Working with survivors of intimate partner violence
Intimate partner violence, behavior by a partner that results in physical, psychological, or sexual harm to the other partner, is a problem that aﬀects women worldwide (Garcia-Moreno et al., 2006). Although it is diﬃcult to estimate the prevalence of partner violence because of discrepancies in data collection methods, studies compiled by the World Health Organization (WHO) indicate that 10 to 69 percent of women report experiencing physical abuse by an intimate male partner (World Health Organization, 2002). The paucity of population-based studies does not allow us to determine if rates of domestic violence are higher in Asian countries than in Western countries. However, there are reports that suggest that rates of partner abuse in Asian countries are higher than those in Western countries. In the United States the incident rates are 20 percent of the population (Tjaden and Thoennes, 2000). The WHO reports that 3 percent or fewer women reported partner abuse in the previous 12 months in Australia and Canada while the rate reported by currently married women inKorea was 38 percent (World Health Organization, 2002).
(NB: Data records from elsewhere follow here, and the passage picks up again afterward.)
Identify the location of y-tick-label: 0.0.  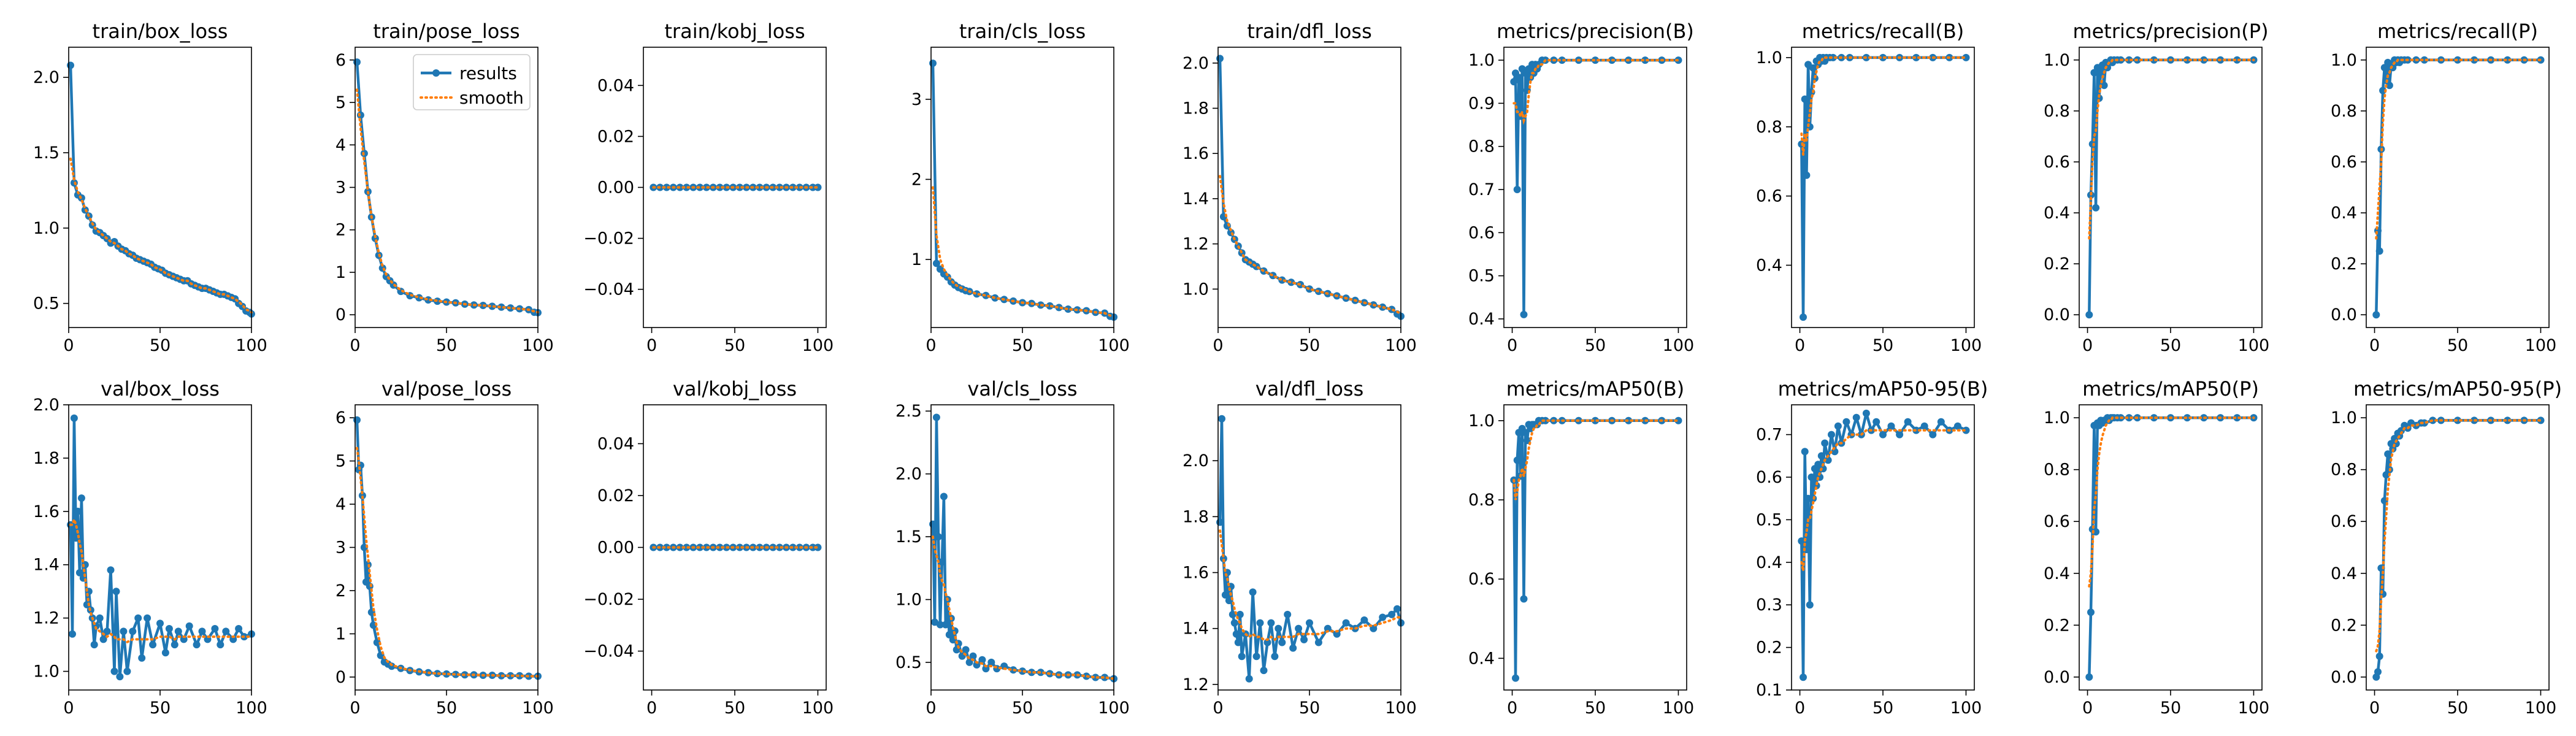
(2344, 314).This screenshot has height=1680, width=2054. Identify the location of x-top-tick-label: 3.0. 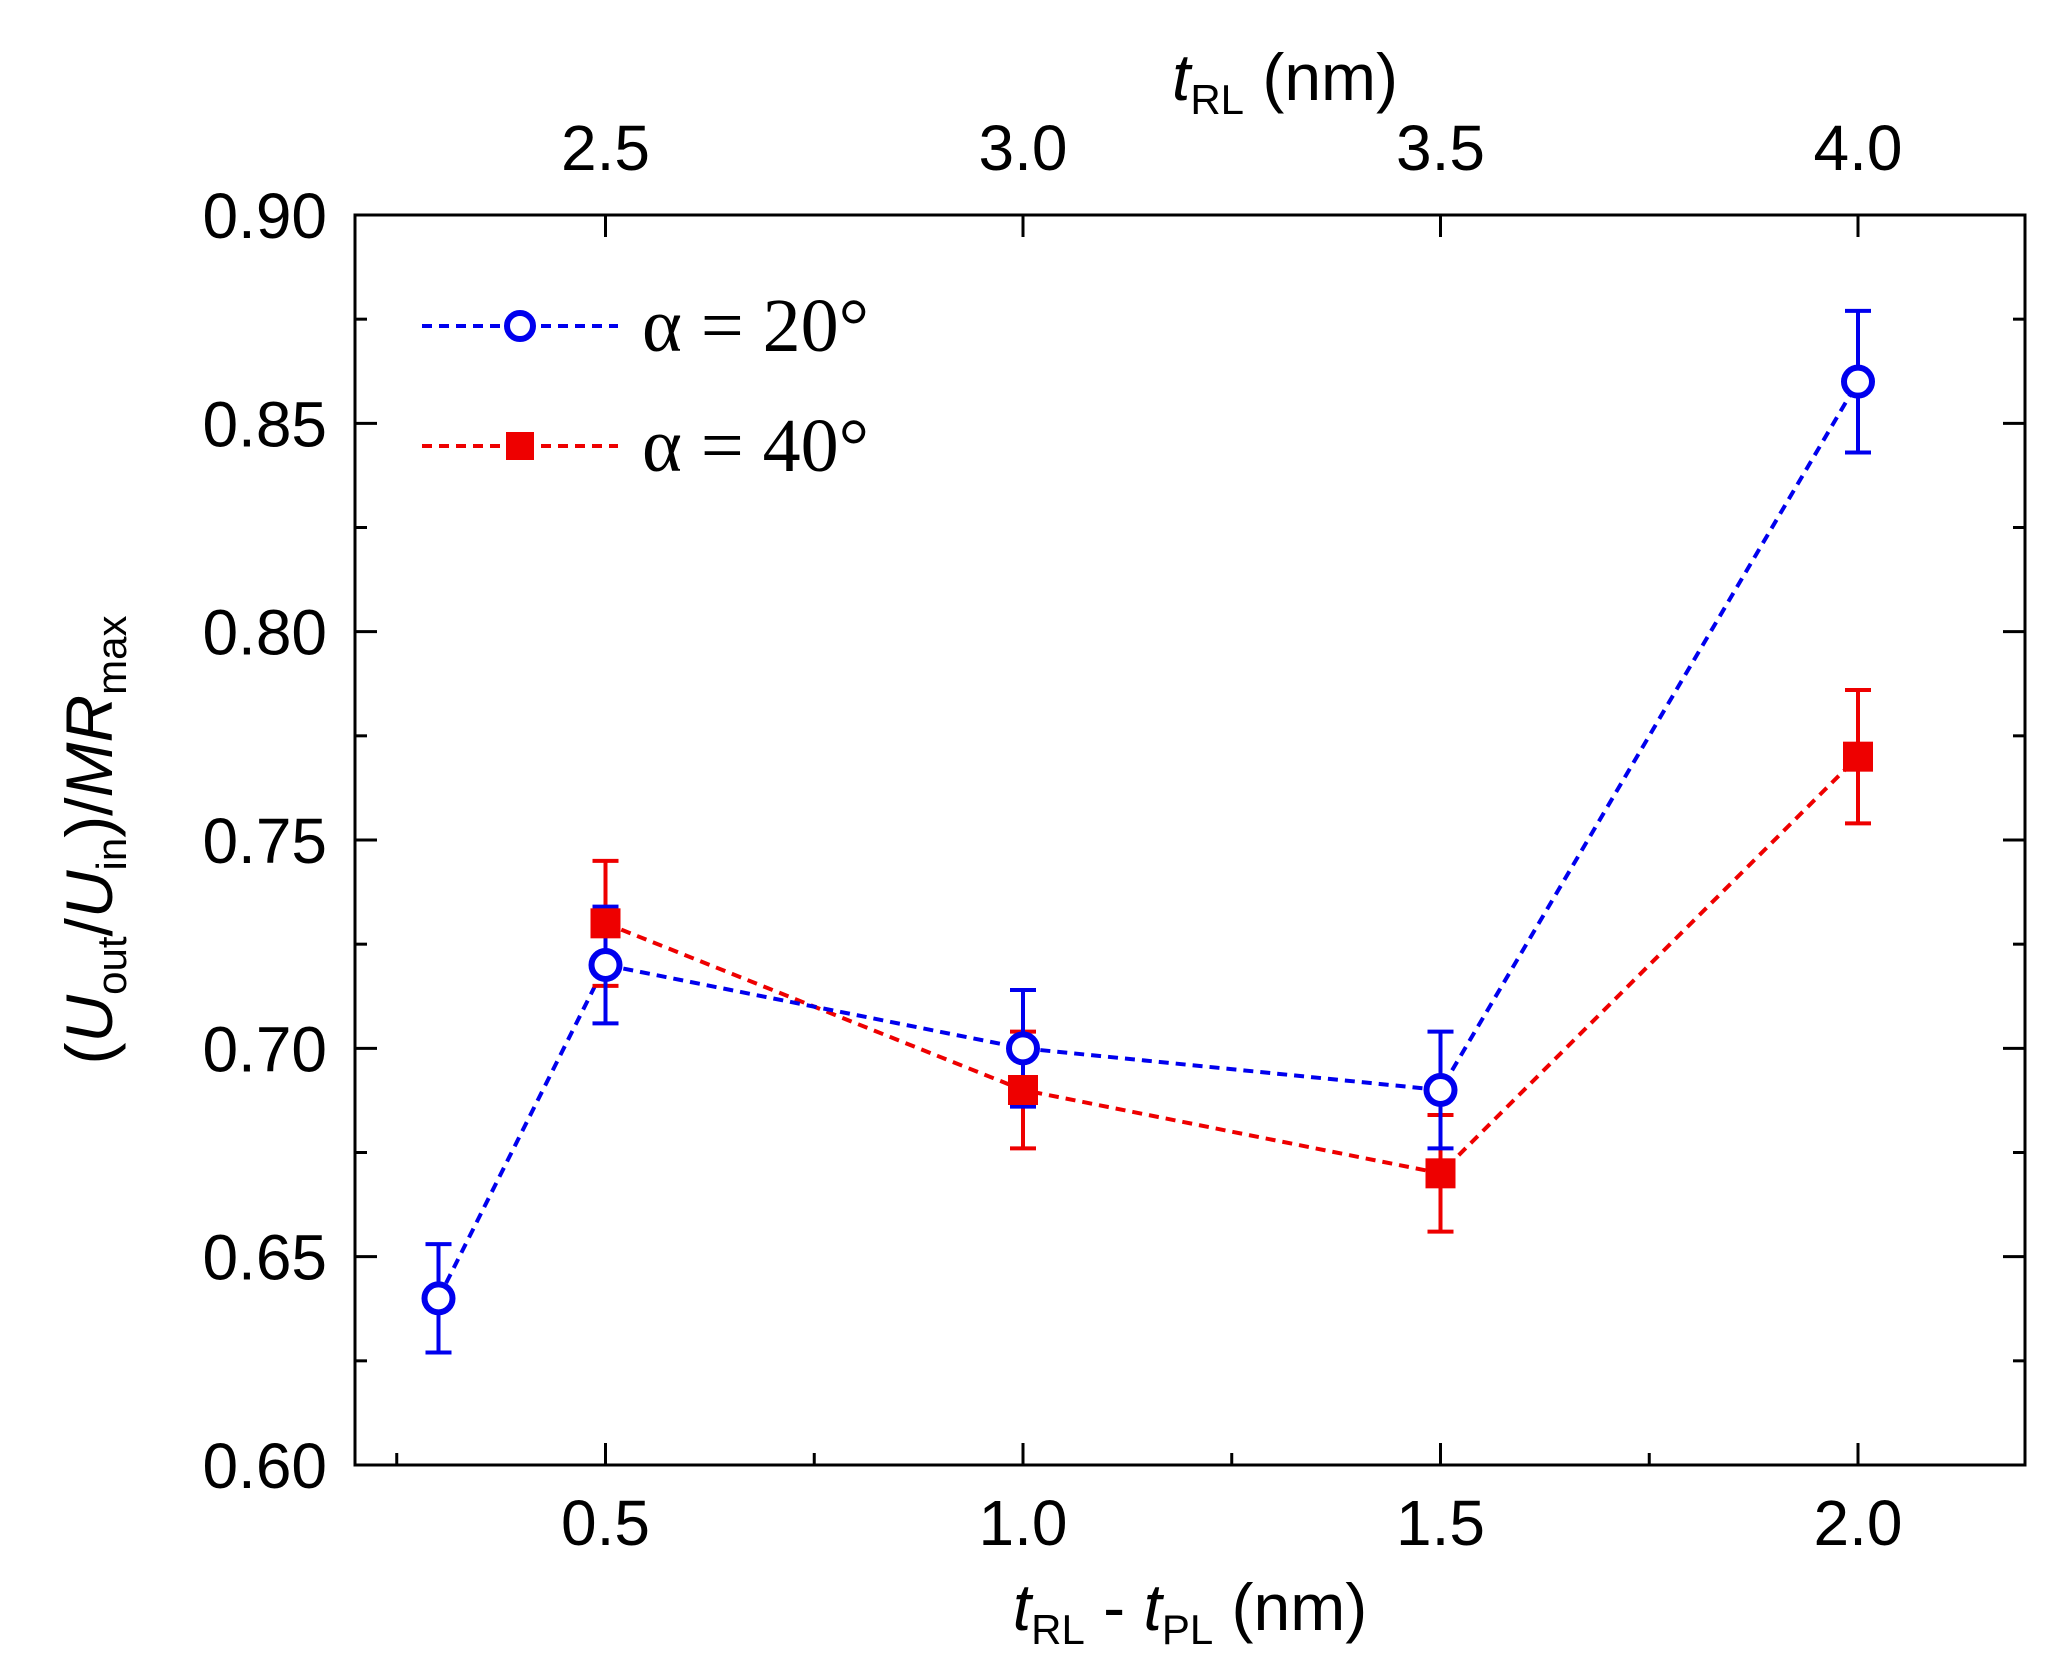
(1024, 148).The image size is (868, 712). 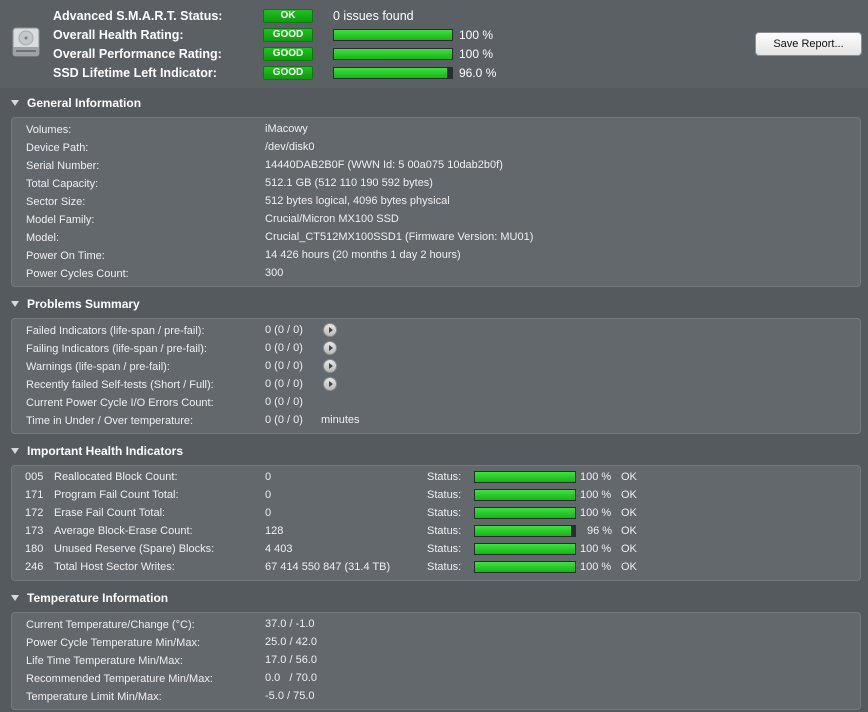 What do you see at coordinates (104, 661) in the screenshot?
I see `temperature-key: Life Time Temperature Min/Max:` at bounding box center [104, 661].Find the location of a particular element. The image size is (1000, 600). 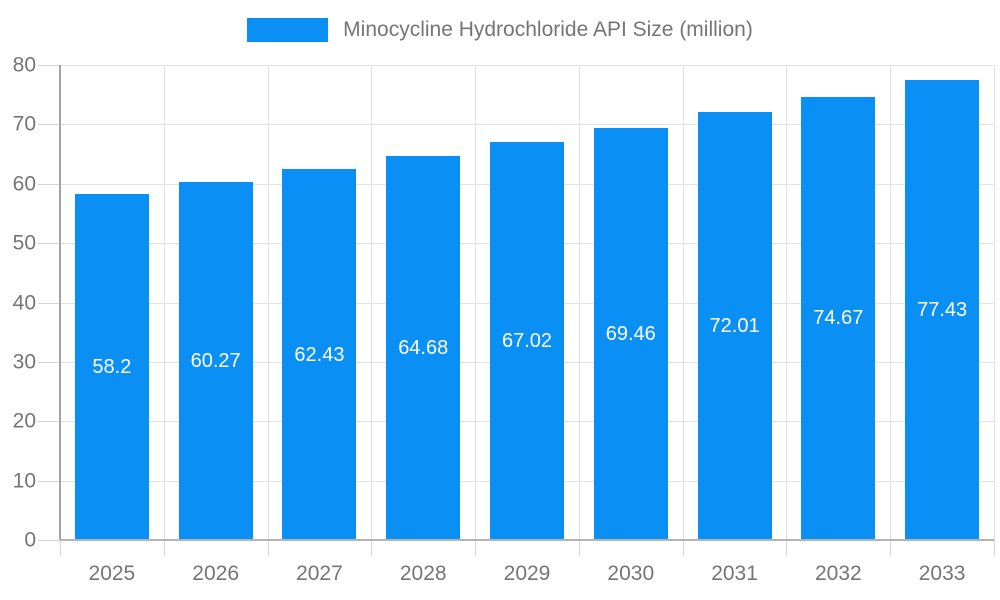

y-axis-tick-label: 60 is located at coordinates (24, 184).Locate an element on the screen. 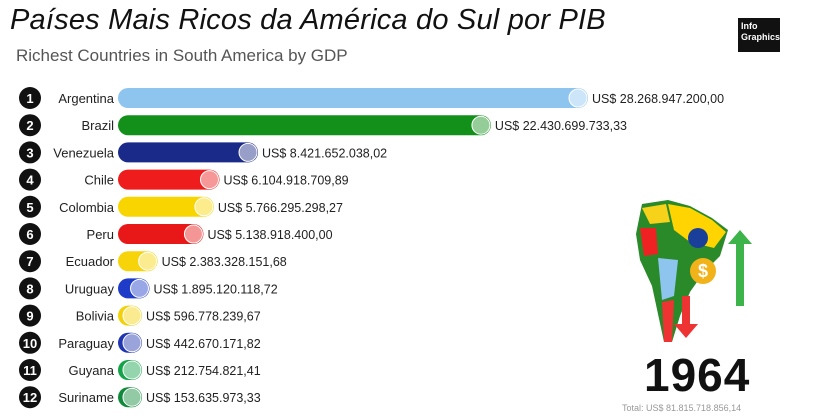 This screenshot has height=420, width=816. rank-number: 6 is located at coordinates (30, 234).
Non-population-based studies in China indicate that 21 percent of married women in Beijing and 90 percent of married women in rural China report having been physically abused by their husbands (Hicks, 2006). According to a government study in Japan, 25 percent of women reported experiencing physical battering by their husbands or male partners (Cabinet Oﬃce Japan, 2009). Worldwide, intimate partner violence can lead to murder. According to the
WHO, 40 to 70 percent of female murder victims are killed by their husbands or boyfriends (WHO, 2002). A signiﬁcant proportion of homicides occur when women try to leave their partners. In some Asian cultures, women who are thought to have brought dishonor to their families are murdered in the name of honor (Papp, 2010). Asian immigrant women are particularly vulnerable to intimate partner violence
because most Asian cultures are patriarchal and hierarchical and men have power over women. Some immigrant communities condone violence toward women (Bhuyan et al., 2005; Bui andMorash, 1999; Yoshioka et al., 2001). The purpose of this chapter is to discuss clinical practice with women who are survivors of intimate partner abuse in Asian immigrant communities. We ﬁrst provide an overview of intimate partner violence, present issues that are unique to Asian immigrant women, and discuss how relational approaches can be used in providing assistance to these women. In this chapter, we use the terms intimate partner violence and domestic violence interchangeably.